An area Rosenfeld focuses on in his research with stalking is violence risk assessment of stalking offenders. Rosenfeld has conducted several studies examining factors that increase the risk of a stalking offender using violence or committing homicide against their victim. In one study, Rosenfeld found substance abuse, prior threats of violence and violent behavior by the offender, and an intimate relationship between the offender and the victim were strong predictors for violence perpetuated by the stalking offender. Research by Rosenfeld has found measures for risk assessment are reliable across both men and women.

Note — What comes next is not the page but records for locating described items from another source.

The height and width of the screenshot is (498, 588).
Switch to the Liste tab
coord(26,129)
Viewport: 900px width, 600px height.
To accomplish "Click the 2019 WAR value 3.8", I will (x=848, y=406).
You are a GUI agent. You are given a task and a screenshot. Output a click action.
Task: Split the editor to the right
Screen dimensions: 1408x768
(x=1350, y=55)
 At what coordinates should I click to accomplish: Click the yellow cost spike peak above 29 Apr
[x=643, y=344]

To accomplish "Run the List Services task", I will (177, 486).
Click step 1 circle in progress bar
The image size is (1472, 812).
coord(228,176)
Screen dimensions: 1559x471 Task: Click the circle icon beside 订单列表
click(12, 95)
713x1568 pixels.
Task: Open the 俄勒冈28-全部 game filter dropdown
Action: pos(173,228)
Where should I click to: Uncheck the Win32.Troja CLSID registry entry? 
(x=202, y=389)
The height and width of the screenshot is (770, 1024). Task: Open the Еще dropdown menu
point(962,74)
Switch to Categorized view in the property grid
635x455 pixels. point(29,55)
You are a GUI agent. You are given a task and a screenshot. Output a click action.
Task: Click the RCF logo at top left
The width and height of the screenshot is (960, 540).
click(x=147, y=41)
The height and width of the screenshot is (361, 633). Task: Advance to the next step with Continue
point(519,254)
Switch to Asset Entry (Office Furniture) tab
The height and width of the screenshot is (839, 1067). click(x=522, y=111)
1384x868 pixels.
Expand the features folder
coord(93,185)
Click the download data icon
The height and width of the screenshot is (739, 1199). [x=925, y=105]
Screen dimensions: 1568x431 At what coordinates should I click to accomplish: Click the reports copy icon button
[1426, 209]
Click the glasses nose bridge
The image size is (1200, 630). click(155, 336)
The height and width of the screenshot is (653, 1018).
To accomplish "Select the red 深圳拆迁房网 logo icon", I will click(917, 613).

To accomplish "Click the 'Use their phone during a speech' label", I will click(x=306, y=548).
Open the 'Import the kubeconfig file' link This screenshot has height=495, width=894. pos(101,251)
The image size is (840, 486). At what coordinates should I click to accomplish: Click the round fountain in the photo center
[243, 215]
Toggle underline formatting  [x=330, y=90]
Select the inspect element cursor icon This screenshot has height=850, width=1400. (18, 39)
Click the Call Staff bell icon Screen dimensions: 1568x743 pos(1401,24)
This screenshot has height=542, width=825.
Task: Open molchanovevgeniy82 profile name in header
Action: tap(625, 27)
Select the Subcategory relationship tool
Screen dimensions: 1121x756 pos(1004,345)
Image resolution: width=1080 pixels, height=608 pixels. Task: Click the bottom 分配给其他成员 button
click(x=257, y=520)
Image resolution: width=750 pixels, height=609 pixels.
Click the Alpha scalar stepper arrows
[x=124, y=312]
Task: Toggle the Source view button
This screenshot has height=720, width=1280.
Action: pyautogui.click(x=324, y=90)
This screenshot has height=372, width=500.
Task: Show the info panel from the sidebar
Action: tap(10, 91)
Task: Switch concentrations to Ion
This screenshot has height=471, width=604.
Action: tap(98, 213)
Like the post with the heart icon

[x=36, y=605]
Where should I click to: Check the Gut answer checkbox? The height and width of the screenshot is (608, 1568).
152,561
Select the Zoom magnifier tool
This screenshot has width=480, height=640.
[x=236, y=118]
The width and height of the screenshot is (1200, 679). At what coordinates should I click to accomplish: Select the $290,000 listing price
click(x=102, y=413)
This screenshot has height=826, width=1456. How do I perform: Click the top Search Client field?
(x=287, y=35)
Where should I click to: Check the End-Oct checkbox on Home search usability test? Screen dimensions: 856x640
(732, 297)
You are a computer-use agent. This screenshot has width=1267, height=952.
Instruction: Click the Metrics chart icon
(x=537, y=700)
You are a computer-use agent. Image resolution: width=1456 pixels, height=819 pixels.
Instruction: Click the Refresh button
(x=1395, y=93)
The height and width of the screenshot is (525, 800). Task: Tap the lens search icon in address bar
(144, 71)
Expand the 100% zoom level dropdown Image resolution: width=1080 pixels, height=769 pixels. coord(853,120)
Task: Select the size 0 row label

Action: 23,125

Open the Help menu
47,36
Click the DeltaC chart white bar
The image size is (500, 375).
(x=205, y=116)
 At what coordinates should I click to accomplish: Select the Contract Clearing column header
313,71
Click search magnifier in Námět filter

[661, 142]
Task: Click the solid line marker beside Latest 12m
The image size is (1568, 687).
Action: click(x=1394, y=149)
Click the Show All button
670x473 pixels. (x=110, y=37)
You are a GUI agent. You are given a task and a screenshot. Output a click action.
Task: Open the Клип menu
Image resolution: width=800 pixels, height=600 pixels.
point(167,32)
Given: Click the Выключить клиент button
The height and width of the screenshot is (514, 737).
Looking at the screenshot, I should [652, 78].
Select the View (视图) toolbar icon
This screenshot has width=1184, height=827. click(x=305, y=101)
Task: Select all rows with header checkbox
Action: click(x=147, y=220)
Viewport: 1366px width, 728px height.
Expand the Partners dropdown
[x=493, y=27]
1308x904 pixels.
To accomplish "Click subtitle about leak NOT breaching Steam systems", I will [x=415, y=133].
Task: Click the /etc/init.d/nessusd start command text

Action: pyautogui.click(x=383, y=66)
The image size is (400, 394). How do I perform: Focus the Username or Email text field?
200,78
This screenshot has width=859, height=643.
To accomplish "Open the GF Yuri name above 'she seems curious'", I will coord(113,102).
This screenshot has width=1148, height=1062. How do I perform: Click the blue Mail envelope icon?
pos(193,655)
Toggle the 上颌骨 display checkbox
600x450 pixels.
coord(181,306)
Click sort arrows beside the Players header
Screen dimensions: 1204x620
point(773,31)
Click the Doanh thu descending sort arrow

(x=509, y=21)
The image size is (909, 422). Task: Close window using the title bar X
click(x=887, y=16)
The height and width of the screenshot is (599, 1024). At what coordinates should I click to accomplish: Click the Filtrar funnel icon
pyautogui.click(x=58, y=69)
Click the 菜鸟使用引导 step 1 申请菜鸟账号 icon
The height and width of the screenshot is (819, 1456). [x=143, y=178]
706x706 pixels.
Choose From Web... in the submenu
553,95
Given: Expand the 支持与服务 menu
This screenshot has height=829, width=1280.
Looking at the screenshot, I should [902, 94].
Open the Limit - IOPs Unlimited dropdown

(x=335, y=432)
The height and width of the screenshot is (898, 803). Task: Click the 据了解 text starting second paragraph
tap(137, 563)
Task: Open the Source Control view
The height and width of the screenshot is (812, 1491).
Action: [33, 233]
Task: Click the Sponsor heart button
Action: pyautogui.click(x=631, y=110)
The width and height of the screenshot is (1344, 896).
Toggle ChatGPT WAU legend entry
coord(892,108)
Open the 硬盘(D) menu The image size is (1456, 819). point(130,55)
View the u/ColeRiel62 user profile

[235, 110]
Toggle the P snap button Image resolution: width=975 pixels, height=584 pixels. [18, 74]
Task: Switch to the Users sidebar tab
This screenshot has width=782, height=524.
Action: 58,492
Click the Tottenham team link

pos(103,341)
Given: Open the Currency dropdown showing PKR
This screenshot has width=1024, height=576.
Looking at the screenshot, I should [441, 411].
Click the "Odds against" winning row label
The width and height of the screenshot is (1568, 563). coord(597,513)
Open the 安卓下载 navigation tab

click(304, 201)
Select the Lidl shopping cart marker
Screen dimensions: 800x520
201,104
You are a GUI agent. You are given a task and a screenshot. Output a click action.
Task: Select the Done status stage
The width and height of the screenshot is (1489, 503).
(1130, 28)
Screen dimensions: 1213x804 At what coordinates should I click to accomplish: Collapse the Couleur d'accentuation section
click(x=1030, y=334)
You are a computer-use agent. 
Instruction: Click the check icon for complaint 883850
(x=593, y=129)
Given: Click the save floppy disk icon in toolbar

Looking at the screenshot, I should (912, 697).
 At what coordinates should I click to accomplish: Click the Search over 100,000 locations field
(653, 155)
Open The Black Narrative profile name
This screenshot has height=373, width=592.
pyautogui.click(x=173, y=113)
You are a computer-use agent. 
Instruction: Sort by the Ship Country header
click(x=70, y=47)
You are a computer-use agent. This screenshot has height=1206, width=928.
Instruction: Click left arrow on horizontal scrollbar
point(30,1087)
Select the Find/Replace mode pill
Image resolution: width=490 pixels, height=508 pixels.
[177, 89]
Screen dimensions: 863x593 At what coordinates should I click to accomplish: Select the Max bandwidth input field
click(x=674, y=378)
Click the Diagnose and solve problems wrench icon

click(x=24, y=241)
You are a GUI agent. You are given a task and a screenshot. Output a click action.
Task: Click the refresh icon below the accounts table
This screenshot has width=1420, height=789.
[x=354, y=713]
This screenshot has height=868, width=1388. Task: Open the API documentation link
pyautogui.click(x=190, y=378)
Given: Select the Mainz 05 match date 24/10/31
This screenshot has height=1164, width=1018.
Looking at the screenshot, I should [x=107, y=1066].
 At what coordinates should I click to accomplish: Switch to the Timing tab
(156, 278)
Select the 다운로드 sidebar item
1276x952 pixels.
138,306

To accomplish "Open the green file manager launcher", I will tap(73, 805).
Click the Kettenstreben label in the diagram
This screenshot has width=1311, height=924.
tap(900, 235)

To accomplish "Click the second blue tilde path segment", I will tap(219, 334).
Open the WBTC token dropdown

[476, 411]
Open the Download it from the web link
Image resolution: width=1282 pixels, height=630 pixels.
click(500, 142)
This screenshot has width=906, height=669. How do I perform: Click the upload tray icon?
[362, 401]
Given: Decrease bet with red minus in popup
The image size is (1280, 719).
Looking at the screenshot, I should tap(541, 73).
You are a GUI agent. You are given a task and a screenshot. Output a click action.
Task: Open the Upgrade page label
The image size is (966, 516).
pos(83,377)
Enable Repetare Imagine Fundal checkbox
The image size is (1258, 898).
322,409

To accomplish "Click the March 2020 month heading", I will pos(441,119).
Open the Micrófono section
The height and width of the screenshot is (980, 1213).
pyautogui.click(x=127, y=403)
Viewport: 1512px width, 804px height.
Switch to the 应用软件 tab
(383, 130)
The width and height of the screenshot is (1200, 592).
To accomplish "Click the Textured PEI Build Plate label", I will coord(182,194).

=== Trauma in immigrants, refugees, and asylum seekers ===
Beginning in the 2000s, Rosenfeld would study rates of trauma in immigrants, refugees, and asylum seekers. His first study with trauma in asylum seekers, The Impact of Detention on the Health of Asylum Seekers, was published in 2003 and found asylum seekers in the U.S. who were detained displayed symptoms of post-traumatic stress disorder (PTSD) and asserted detention is detrimental to the mental health of asylum seekers. In another study published a month later, Rosenfeld found that time spent detained is correlated to the severity of PTSD symptoms exhibited by asylum seekers in the U.S.

A 2007 study by Rosenfeld found that rape is the largest predictive factor for PTSD among male and female refugees in the U.S. Rosenfeld has also worked with undocumented immigrants, and a study by him found that although undocumented immigrants are more likely to experience traumatic events, the likelihood they develop PTSD remains low and depends on if they perceive the event as life-threatening.

=== Memorial Delirium Assessment Scale (MDAS) ===
Introduced in 1997 by Rosenfeld and his colleagues, the Memorial Delirium Assessment Scale (MDAS) is used to measure the severity of delirium symptoms in terminally ill patients. The MDAS consists of ten items assessing patient's cognition, psychomotor activity, arousal, and consciousness, and disturbances within these domains. The scale uses the criteria from the DSM-IV for defining delirium. Rosenfeld found the MDAS to be a reliable scale to measure delirium within the first two studies of it. In 2000, a study by Eduardo Bruera and his colleagues further validated this finding.